Pas wanneer het wezen de rollen omdraait en in zijn op wraak beluste aanvallen meerdere doden onder de expeditieleden maakt ontstaat er dreiging van zijn kant en de nodige effectieve horror door zijn optreden. Hoe begrijpelijk de motieven van het wezen ook zijn en blijven, vanaf dit moment wordt hij de boosdoener in het verhaal en is zijn onheilspellende aanwezigheid op de achtergrond constant voelbaar, temeer daar de expeditieleden veelvuldig in het water vertoeven. De bodem van de lagune is bezaaid met rotspartijen en zeeplanten zodat het wezen ongemerkt daarachter schuil kan gaan en vanuit elke hoek en op elk onverwacht moment kan toeslaan, een gegeven dat altijd helpt om een gepaste dreiging te bereiken. Daarnaast zijn de expeditieleden zelfs op hun boot niet veilig en wordt de dreiging van het wezen vergroot doordat hij niet langer alleen uit zelfverdediging of uit impulsieve woede handelt, maar ook doordat hij aanvalt op momenten wanneer hij niet direct bedreigd wordt. Werkelijk beklemmend wordt het wanneer het wezen over voor de expeditieleden ongezond veel intelligentie blijkt te beschikken en doelbewust hun pogingen uit de lagune te ontsnappen saboteert en verder alleen nog op de dood van bijna alle expeditieleden uit lijkt te zijn…

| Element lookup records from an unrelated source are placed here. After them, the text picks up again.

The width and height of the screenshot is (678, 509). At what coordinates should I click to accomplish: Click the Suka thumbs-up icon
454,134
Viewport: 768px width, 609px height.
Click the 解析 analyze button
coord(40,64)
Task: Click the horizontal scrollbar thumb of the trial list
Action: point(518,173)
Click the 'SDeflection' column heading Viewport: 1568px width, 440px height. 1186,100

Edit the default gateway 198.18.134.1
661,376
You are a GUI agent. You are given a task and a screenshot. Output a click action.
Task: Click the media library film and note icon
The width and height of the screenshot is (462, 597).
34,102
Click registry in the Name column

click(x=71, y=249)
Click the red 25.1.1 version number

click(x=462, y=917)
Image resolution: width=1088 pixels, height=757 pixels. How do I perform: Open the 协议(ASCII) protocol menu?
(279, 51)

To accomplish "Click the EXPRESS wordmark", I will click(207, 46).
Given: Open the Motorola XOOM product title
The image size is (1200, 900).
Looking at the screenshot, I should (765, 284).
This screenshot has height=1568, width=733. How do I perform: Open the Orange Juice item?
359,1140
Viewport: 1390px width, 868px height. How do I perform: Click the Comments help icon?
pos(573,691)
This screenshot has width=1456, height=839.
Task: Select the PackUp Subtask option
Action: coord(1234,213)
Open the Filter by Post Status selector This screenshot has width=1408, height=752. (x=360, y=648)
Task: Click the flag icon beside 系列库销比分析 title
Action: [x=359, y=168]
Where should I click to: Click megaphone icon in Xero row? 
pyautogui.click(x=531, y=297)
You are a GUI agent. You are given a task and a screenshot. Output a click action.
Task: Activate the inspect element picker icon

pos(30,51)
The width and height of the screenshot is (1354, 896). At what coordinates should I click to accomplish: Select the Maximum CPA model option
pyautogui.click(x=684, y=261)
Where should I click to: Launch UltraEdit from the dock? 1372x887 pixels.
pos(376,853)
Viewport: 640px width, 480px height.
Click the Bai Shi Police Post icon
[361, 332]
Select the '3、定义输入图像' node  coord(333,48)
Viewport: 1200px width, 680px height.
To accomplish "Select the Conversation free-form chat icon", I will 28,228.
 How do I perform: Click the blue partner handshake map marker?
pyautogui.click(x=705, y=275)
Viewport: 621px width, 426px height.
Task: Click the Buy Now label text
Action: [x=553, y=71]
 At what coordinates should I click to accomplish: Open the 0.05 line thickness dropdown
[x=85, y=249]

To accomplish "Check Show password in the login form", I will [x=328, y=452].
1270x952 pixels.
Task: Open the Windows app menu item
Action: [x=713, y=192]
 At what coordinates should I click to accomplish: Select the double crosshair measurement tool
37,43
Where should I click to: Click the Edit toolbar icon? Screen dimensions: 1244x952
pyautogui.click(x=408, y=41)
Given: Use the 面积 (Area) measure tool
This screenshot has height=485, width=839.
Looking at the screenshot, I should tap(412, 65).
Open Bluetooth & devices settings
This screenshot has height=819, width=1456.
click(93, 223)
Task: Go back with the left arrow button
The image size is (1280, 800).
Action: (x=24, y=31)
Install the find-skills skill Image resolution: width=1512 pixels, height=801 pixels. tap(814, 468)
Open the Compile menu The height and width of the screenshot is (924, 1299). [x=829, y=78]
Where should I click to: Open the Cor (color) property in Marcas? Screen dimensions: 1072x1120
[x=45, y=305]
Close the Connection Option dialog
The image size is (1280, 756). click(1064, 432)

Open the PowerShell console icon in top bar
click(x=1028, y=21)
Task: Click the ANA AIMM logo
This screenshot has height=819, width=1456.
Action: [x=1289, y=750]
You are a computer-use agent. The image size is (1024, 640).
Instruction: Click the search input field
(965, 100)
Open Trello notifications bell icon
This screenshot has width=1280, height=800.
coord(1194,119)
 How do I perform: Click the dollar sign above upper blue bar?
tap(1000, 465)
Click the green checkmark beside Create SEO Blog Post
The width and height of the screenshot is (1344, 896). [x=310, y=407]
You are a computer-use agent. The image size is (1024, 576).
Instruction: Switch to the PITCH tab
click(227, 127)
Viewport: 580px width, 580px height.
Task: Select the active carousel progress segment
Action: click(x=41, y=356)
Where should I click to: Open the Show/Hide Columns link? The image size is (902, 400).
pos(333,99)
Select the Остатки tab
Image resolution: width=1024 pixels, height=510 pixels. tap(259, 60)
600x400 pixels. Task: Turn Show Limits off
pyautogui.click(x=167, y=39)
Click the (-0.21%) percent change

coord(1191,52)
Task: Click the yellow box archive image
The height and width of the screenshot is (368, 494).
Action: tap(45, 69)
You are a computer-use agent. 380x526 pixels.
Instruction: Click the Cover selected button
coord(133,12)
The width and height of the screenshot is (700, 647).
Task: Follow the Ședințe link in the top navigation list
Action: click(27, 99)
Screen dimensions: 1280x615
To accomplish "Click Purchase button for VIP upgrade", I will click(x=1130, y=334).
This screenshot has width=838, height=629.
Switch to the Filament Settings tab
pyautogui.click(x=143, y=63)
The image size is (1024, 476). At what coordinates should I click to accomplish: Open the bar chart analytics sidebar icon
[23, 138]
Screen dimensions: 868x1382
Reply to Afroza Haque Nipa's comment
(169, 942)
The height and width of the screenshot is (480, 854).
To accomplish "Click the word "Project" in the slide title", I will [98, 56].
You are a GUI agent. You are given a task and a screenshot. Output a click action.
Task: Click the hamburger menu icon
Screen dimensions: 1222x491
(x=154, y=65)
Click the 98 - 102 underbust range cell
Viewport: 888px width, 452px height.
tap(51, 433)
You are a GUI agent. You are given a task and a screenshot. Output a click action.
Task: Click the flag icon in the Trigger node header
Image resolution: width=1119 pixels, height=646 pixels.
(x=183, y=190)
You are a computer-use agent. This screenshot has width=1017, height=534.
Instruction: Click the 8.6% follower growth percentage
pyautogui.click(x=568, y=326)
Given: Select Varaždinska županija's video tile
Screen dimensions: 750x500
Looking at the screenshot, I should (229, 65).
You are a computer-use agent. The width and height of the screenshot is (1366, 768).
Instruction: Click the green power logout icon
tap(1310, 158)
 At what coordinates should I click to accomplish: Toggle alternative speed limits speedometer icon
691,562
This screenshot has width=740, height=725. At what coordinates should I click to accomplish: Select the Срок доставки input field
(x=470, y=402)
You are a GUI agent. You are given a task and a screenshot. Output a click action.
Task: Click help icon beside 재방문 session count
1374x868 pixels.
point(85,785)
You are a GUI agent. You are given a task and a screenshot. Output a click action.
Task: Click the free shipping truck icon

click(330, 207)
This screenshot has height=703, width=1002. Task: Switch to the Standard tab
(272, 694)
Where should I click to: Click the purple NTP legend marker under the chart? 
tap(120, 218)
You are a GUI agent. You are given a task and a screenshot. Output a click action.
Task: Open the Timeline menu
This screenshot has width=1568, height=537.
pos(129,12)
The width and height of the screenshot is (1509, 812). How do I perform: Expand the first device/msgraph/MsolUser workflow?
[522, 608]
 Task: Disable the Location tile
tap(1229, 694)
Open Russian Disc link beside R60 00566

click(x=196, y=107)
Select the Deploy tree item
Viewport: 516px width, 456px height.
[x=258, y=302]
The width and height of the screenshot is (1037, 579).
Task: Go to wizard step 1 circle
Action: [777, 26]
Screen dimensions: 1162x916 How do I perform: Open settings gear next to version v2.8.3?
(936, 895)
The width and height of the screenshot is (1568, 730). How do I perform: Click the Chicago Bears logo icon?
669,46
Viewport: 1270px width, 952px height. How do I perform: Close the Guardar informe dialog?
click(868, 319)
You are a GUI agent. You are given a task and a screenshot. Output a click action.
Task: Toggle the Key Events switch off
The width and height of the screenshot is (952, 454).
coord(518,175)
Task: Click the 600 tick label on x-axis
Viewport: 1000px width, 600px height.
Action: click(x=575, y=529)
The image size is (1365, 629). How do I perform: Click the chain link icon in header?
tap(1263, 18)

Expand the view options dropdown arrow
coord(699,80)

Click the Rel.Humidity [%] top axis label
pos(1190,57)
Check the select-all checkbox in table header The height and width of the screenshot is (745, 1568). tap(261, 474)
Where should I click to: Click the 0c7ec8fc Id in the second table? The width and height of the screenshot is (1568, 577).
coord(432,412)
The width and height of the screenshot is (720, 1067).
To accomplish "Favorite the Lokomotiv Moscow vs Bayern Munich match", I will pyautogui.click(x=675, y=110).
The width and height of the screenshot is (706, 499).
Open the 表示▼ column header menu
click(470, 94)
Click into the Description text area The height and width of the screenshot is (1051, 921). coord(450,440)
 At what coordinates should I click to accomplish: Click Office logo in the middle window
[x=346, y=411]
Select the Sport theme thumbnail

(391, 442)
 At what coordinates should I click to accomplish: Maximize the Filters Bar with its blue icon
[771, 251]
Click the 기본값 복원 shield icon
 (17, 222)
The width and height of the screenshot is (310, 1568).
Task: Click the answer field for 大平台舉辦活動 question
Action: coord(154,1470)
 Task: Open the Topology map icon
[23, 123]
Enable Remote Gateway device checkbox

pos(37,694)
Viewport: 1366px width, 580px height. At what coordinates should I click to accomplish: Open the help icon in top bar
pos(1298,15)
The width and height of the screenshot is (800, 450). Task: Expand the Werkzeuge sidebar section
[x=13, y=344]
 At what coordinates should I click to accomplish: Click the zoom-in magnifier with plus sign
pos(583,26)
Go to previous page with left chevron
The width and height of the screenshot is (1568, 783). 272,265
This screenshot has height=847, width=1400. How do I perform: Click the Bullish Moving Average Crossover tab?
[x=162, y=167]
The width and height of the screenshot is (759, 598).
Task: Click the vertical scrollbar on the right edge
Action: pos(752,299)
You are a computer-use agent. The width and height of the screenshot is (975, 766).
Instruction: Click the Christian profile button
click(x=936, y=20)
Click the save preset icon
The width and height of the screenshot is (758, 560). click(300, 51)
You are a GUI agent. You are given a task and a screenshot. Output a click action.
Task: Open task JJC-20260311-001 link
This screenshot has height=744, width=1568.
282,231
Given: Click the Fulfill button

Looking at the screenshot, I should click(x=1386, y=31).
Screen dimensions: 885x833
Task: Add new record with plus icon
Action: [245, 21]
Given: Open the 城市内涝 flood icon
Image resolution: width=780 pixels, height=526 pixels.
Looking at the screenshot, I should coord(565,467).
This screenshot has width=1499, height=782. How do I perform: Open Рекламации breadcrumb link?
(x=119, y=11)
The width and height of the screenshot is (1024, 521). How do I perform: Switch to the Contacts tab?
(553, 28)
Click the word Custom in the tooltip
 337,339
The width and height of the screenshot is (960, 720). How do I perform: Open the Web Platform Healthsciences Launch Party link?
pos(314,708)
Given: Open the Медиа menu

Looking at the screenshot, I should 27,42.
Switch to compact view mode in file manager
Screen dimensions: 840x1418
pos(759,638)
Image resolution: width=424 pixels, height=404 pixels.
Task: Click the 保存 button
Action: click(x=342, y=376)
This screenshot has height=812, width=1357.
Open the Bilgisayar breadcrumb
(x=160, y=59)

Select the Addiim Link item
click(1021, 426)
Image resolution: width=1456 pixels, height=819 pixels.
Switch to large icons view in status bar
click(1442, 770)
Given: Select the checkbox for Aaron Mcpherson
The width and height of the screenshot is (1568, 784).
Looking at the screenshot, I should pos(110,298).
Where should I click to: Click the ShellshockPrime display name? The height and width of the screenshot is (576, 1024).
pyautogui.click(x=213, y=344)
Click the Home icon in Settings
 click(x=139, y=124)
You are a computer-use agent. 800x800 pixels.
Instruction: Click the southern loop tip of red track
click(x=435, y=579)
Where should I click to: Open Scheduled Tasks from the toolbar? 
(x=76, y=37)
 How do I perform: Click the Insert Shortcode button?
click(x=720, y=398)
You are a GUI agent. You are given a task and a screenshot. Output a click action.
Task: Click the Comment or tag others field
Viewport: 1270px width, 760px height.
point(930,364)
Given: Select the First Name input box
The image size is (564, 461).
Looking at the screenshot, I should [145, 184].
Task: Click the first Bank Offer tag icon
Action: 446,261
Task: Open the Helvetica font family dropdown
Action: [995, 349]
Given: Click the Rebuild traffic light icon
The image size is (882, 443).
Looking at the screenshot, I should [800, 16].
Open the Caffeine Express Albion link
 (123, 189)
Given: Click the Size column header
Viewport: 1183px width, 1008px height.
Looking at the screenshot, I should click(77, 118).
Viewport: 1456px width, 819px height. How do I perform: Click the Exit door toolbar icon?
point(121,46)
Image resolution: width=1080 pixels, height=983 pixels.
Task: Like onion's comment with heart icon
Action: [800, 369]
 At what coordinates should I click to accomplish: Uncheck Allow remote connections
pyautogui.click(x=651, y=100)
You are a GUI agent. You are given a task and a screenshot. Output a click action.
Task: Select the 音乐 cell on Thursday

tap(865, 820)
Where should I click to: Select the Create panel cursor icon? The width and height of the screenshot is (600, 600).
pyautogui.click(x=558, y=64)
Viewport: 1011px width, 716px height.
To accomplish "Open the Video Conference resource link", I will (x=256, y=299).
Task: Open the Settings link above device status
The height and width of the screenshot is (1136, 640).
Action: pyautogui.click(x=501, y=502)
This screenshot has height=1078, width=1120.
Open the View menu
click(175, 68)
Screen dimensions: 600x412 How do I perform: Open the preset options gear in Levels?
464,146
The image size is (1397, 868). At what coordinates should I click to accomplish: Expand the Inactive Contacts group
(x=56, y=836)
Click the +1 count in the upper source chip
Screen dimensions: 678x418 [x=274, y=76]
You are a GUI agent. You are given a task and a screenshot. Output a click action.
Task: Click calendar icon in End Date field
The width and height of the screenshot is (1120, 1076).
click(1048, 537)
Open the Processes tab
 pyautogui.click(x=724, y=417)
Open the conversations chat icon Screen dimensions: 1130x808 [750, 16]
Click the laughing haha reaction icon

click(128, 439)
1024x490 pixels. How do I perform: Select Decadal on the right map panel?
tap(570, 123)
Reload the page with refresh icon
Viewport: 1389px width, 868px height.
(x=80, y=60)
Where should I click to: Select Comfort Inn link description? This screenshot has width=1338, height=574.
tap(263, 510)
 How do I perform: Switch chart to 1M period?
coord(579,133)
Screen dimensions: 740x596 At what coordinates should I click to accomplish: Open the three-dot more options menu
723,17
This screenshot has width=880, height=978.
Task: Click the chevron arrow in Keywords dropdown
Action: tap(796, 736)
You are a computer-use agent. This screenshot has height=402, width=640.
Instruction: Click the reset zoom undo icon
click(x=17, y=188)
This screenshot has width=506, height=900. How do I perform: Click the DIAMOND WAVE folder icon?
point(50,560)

Achter diverse uitgangspunten van het verhaal zijn wel wat vraagtekens te plaatsen. Bij de wetenschappelijke expeditieleden is bekend dat er in het gebied dieren zijn die ‘…grow as they did in the Devonian forests…the anteater is a giant with the strength of a bear… the Amazonian rat is as big as a sheep…’, maar vreemd genoeg is dit blijkbaar toch de eerste wetenschappelijke expeditie die hier ooit op touw is gezet. Verder wordt er door de wetenschappers geen enkele aandacht besteed aan de herkomst van het wezen en zijn door hun afwezigheid schitterende soortgenoten, hoewel dit toch direct nieuwsgierigheid bij elke rechtgeaarde wetenschapper zou moeten opwekken. Ook gaan meerdere expeditieleden aanvankelijk zonder enige voorzorgsmaatregelen te water, hoewel ze weten dat de oeroude en voor hen deels onbekende levensvormen in deze jungle ‘all killers’ zijn. In het water in de lagune leeft, op wat onbeduidende visjes na, echter alleen het wezen en is er van een verdere noemenswaardige levensvorm in of rond het water vreemd genoeg niets te bespeuren.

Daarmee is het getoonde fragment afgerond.